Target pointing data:
━━━

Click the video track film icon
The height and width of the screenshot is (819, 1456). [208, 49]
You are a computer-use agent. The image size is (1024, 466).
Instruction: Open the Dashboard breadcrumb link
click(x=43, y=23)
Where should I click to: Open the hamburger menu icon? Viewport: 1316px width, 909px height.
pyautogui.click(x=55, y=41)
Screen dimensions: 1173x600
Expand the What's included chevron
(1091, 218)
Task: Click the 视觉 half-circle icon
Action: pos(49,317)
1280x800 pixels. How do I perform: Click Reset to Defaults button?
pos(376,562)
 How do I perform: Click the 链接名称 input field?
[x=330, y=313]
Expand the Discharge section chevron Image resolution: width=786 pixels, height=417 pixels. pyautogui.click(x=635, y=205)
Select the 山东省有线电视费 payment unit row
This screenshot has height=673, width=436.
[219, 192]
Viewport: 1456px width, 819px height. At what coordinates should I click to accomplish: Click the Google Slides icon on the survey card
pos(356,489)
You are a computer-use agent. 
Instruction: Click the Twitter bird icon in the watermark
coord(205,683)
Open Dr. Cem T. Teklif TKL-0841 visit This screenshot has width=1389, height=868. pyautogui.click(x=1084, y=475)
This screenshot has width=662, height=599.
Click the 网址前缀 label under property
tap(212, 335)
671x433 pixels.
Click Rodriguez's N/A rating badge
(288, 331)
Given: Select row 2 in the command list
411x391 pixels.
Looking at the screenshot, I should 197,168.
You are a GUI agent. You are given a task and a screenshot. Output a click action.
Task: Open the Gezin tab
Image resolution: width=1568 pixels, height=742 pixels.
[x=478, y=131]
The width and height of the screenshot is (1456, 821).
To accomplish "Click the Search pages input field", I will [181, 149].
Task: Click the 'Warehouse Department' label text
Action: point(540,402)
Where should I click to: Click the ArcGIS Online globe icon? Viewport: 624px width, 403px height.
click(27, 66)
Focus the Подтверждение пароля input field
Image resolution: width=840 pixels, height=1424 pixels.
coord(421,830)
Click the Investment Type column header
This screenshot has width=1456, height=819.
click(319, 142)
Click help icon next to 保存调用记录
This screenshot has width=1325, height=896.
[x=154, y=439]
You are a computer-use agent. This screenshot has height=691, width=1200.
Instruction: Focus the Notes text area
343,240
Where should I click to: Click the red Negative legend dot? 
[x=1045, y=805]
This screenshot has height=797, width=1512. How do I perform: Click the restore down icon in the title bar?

━━━

EXERCISE REQUIREMENTS
Copy out every one of the lines above without altering any character.

REPLY
Click the video track film icon
The height and width of the screenshot is (819, 1456). [208, 49]
You are a computer-use agent. The image size is (1024, 466).
Instruction: Open the Dashboard breadcrumb link
click(x=43, y=23)
Where should I click to: Open the hamburger menu icon? Viewport: 1316px width, 909px height.
pyautogui.click(x=55, y=41)
Screen dimensions: 1173x600
Expand the What's included chevron
(1091, 218)
Task: Click the 视觉 half-circle icon
Action: pos(49,317)
1280x800 pixels. How do I perform: Click Reset to Defaults button?
pos(376,562)
 How do I perform: Click the 链接名称 input field?
[x=330, y=313]
Expand the Discharge section chevron Image resolution: width=786 pixels, height=417 pixels. pyautogui.click(x=635, y=205)
Select the 山东省有线电视费 payment unit row
This screenshot has height=673, width=436.
[219, 192]
Viewport: 1456px width, 819px height. At what coordinates should I click to accomplish: Click the Google Slides icon on the survey card
pos(356,489)
You are a computer-use agent. 
Instruction: Click the Twitter bird icon in the watermark
coord(205,683)
Open Dr. Cem T. Teklif TKL-0841 visit This screenshot has width=1389, height=868. pyautogui.click(x=1084, y=475)
This screenshot has width=662, height=599.
Click the 网址前缀 label under property
tap(212, 335)
671x433 pixels.
Click Rodriguez's N/A rating badge
(288, 331)
Given: Select row 2 in the command list
411x391 pixels.
Looking at the screenshot, I should 197,168.
You are a GUI agent. You are given a task and a screenshot. Output a click action.
Task: Open the Gezin tab
Image resolution: width=1568 pixels, height=742 pixels.
[x=478, y=131]
The width and height of the screenshot is (1456, 821).
To accomplish "Click the Search pages input field", I will [181, 149].
Task: Click the 'Warehouse Department' label text
Action: point(540,402)
Where should I click to: Click the ArcGIS Online globe icon? Viewport: 624px width, 403px height.
click(27, 66)
Focus the Подтверждение пароля input field
Image resolution: width=840 pixels, height=1424 pixels.
coord(421,830)
Click the Investment Type column header
This screenshot has width=1456, height=819.
click(319, 142)
Click help icon next to 保存调用记录
This screenshot has width=1325, height=896.
[x=154, y=439]
You are a computer-use agent. This screenshot has height=691, width=1200.
Instruction: Focus the Notes text area
343,240
Where should I click to: Click the red Negative legend dot? 
[x=1045, y=805]
This screenshot has height=797, width=1512. How do I perform: Click the restore down icon in the title bar?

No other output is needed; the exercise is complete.